We drove South-East from Boston (Bahhston) to Cape Cod (Cape Cahhd), a New England summer vacation hotspot (hahht… well, you get the picture). Despite the fact that it was pouring rain as we drove out to the cape, it was easy to see why it’s such a popular destination. The towns are all adorable, full of colonial-style buildings, artisan shops, and (at the end of October) Halloween decorations. As we got farther out and into the Cape Cod National Seashore area we got some glimpses of its famous, and gorgeous, white sand beaches. Unfortunately, driving wind and rain kept us from getting out and appreciating them the way summer revelers would, so we kept driving to the end of the cape and Provencetown, where we stayed at a little B&B that was a week away from closing for the season.
Happily, the weather was a bit better the next day, and we were able to get out and see the beaches. It was still cold and very windy though, so we didn’t linger long.
Driving back out we stopped in the town of Centerville, where we had some chicken pie that was made famous by Oprah (Oprah and pie at once!

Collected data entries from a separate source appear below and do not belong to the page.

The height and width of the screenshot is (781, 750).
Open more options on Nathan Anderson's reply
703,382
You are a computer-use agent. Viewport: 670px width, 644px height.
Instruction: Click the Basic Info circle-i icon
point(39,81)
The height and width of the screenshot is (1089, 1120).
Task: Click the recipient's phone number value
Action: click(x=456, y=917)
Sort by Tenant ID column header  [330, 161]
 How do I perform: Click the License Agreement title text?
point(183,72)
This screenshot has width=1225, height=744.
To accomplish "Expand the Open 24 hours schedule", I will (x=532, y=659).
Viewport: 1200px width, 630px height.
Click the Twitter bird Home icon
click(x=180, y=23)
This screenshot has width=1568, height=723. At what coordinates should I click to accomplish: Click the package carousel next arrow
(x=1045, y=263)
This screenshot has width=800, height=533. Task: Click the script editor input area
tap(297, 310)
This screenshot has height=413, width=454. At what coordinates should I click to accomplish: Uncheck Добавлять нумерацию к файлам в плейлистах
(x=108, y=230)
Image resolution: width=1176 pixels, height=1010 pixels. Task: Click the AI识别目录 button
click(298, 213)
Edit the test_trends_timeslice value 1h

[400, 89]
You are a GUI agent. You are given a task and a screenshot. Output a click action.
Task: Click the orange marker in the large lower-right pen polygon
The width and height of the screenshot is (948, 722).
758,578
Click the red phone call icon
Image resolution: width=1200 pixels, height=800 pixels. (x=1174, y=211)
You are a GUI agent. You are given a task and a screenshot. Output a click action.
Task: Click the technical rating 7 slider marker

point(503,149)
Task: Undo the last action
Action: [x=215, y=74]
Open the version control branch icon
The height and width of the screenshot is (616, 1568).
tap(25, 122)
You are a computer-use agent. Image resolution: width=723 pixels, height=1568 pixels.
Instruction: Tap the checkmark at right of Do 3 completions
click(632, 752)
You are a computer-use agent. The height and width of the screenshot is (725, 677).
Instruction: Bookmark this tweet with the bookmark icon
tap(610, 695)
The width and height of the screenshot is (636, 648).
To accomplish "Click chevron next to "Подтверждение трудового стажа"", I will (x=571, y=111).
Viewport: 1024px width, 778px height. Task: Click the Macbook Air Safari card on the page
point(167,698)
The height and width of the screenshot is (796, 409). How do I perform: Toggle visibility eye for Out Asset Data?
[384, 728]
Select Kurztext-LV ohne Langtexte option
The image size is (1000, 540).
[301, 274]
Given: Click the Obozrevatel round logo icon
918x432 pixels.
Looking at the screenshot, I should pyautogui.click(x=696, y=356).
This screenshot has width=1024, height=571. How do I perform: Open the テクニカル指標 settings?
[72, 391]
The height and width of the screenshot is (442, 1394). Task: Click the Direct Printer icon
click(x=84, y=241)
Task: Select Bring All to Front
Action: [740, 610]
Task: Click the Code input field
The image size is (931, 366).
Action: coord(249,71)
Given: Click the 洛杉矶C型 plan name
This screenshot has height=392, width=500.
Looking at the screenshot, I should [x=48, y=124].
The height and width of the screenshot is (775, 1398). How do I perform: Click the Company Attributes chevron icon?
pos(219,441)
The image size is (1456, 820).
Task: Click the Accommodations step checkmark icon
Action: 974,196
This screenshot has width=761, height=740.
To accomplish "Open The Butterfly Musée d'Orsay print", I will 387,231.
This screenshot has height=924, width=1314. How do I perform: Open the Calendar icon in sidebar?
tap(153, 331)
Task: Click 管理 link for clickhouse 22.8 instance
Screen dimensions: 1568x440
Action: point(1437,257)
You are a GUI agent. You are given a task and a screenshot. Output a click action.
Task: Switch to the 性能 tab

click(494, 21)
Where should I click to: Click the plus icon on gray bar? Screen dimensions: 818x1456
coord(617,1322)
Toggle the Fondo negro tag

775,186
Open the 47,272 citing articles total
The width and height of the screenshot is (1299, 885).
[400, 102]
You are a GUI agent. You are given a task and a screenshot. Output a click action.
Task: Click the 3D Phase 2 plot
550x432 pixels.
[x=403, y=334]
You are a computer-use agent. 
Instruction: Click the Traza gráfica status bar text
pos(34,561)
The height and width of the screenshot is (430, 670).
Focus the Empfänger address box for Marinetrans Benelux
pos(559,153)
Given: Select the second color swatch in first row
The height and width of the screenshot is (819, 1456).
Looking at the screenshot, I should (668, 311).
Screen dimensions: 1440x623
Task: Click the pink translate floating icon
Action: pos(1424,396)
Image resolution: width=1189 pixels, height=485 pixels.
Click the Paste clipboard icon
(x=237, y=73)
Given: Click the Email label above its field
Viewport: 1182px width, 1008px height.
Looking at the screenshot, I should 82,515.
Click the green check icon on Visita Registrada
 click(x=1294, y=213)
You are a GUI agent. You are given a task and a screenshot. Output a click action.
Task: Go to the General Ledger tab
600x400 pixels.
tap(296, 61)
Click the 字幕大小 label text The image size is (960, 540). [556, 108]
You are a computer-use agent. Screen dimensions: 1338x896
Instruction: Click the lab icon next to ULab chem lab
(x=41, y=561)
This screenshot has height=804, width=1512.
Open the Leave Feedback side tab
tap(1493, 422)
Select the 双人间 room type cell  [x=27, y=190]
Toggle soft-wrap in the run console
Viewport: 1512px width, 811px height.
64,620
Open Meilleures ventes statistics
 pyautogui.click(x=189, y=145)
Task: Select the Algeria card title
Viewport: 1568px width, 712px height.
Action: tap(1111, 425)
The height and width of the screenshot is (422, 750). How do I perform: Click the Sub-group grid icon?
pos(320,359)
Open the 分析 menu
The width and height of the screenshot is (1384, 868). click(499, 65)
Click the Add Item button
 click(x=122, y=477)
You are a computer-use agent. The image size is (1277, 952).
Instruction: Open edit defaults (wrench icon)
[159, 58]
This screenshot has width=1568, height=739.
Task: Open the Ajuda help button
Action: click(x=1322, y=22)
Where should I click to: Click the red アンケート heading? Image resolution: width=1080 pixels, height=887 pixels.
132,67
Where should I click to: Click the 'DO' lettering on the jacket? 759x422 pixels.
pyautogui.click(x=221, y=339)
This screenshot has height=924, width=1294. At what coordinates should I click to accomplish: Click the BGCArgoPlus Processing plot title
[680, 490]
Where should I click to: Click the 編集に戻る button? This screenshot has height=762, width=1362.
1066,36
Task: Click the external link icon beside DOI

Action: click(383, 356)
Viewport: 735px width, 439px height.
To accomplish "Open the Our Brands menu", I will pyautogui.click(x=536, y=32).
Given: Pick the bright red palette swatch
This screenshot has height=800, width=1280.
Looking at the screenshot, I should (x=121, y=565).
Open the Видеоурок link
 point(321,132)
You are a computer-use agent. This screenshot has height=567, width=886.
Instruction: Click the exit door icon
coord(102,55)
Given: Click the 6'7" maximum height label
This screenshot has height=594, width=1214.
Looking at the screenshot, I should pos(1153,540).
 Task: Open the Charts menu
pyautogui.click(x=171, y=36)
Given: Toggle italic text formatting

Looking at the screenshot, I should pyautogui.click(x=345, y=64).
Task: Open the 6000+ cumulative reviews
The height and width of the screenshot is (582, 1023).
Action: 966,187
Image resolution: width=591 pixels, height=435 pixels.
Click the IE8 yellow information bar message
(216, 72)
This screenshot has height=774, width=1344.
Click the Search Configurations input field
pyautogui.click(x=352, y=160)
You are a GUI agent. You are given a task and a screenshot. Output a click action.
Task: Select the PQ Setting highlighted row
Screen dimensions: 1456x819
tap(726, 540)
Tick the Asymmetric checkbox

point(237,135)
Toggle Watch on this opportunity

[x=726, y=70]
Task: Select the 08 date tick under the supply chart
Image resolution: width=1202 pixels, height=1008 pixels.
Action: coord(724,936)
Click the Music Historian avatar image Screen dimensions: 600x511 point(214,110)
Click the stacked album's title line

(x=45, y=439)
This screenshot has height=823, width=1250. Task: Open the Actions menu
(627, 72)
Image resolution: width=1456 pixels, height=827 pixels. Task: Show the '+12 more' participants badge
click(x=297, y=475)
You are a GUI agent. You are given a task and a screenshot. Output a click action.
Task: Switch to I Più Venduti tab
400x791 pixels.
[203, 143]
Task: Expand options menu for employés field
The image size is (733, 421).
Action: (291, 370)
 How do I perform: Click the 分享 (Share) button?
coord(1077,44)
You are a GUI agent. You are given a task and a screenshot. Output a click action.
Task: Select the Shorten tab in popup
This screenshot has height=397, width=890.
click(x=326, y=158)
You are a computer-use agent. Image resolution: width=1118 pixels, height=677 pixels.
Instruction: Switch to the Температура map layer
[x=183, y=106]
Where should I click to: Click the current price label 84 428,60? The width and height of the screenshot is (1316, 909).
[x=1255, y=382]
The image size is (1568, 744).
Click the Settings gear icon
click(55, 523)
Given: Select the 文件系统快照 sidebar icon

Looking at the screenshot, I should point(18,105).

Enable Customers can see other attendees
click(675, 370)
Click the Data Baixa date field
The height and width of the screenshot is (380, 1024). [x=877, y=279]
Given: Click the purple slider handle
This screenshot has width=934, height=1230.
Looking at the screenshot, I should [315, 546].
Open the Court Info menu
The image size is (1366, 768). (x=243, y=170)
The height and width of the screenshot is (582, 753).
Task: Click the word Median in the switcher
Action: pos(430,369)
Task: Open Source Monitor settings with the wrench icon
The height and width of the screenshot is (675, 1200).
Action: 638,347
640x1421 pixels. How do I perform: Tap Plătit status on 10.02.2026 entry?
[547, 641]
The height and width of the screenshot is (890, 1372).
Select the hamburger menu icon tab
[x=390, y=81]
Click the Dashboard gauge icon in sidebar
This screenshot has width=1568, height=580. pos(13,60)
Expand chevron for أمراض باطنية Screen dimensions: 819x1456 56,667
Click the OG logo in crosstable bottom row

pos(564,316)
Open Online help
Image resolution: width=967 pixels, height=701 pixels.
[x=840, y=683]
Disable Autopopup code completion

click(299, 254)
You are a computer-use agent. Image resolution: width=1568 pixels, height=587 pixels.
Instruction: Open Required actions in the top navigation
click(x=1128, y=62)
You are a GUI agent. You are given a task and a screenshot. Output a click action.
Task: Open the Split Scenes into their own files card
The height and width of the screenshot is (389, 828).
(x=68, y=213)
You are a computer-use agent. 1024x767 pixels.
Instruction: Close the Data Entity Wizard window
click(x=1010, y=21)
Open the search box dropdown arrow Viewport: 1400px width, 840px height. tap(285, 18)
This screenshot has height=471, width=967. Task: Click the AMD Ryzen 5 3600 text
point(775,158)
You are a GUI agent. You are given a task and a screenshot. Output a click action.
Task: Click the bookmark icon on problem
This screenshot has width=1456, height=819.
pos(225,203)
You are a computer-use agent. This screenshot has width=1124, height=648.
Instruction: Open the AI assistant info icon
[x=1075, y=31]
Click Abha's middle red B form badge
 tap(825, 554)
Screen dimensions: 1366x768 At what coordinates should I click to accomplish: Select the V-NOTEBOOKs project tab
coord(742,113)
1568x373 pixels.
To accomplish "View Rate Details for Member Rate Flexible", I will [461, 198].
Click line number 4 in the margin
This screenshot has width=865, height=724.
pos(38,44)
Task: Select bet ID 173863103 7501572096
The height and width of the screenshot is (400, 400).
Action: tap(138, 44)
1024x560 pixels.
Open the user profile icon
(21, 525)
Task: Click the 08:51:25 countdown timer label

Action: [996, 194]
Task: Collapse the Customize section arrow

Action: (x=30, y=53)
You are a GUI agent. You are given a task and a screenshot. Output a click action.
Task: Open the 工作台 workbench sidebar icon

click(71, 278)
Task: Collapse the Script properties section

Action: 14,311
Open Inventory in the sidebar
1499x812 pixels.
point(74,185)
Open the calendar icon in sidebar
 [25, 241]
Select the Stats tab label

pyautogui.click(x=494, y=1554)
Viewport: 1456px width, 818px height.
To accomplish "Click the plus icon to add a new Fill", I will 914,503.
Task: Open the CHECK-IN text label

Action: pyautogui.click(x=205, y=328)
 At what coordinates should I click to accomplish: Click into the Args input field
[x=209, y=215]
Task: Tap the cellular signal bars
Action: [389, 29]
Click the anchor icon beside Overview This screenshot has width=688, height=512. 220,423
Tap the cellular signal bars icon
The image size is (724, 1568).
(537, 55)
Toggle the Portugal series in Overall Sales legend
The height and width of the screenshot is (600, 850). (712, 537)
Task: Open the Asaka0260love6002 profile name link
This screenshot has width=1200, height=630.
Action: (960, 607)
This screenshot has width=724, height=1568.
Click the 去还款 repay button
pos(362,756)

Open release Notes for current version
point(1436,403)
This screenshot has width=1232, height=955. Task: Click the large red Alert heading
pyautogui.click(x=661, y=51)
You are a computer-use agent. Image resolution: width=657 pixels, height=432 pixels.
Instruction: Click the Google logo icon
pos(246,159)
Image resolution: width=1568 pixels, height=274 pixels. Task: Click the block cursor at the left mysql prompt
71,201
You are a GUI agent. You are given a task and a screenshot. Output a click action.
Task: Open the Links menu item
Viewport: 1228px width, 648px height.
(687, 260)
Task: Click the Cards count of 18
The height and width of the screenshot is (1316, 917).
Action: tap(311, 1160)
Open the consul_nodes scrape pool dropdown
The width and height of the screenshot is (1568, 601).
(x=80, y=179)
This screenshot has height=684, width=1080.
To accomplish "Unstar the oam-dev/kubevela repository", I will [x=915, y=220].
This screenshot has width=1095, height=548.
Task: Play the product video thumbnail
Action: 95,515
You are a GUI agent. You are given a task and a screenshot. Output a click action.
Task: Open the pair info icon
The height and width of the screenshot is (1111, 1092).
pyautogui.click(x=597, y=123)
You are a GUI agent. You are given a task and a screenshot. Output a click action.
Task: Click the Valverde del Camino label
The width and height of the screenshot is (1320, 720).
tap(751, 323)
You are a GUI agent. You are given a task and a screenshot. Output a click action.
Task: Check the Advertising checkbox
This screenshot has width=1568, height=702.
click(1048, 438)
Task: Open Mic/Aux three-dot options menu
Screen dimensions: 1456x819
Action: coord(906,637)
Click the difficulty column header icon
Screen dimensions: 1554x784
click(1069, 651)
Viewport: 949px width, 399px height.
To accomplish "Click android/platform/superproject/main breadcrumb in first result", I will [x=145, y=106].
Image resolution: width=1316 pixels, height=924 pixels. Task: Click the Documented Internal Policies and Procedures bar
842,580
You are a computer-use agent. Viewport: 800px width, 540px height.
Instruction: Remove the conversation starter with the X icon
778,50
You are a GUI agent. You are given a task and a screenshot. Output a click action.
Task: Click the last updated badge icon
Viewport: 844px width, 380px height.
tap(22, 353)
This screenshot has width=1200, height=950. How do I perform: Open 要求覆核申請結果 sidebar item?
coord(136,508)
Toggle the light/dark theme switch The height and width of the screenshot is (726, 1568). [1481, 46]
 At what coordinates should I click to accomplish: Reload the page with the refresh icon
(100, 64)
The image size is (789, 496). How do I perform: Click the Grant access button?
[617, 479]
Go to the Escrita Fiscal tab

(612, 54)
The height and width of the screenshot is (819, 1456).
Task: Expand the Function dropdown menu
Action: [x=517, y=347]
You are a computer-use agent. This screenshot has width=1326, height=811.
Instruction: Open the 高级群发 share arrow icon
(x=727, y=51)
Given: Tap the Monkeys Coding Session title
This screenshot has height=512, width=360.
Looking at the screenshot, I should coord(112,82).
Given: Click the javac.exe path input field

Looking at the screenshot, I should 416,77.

Needless to say, Pia was very happy).
Moving on, we went to Providence, Rhode Island where we were sitting having a drink in the evening when it begun to snow. Pia asked the bartender if it snowed there much. He wholeheartedly said it did, but not usually this early in the year, and asked where we were from. When we answered “British Columbia” he looked at us blankly for a moment (we could practically see the thought process as he tried to figure out where that was), then hesitantly said, “oh… uh… good weather there?”. I’m about 70% sure he thought that perhaps British Columbia was a country in South America.
The next morning we awoke to a thin layer of snow on the ground, but were surprised when the we saw the CNN headline proclaiming “3 dead, over 2 million without power as snowstorm slams Northeast, Mid-Atlantic”. We were lucky that neither Providence, nor any other spots on our path was affected, although that night as we tried to find a place to stop on the way to New York, we found that there were no hotel rooms to be had in Southern Connecticut because they were full of people who had no power in their home towns. So we ended up driving to New York and staying at a hotel near JFK airport.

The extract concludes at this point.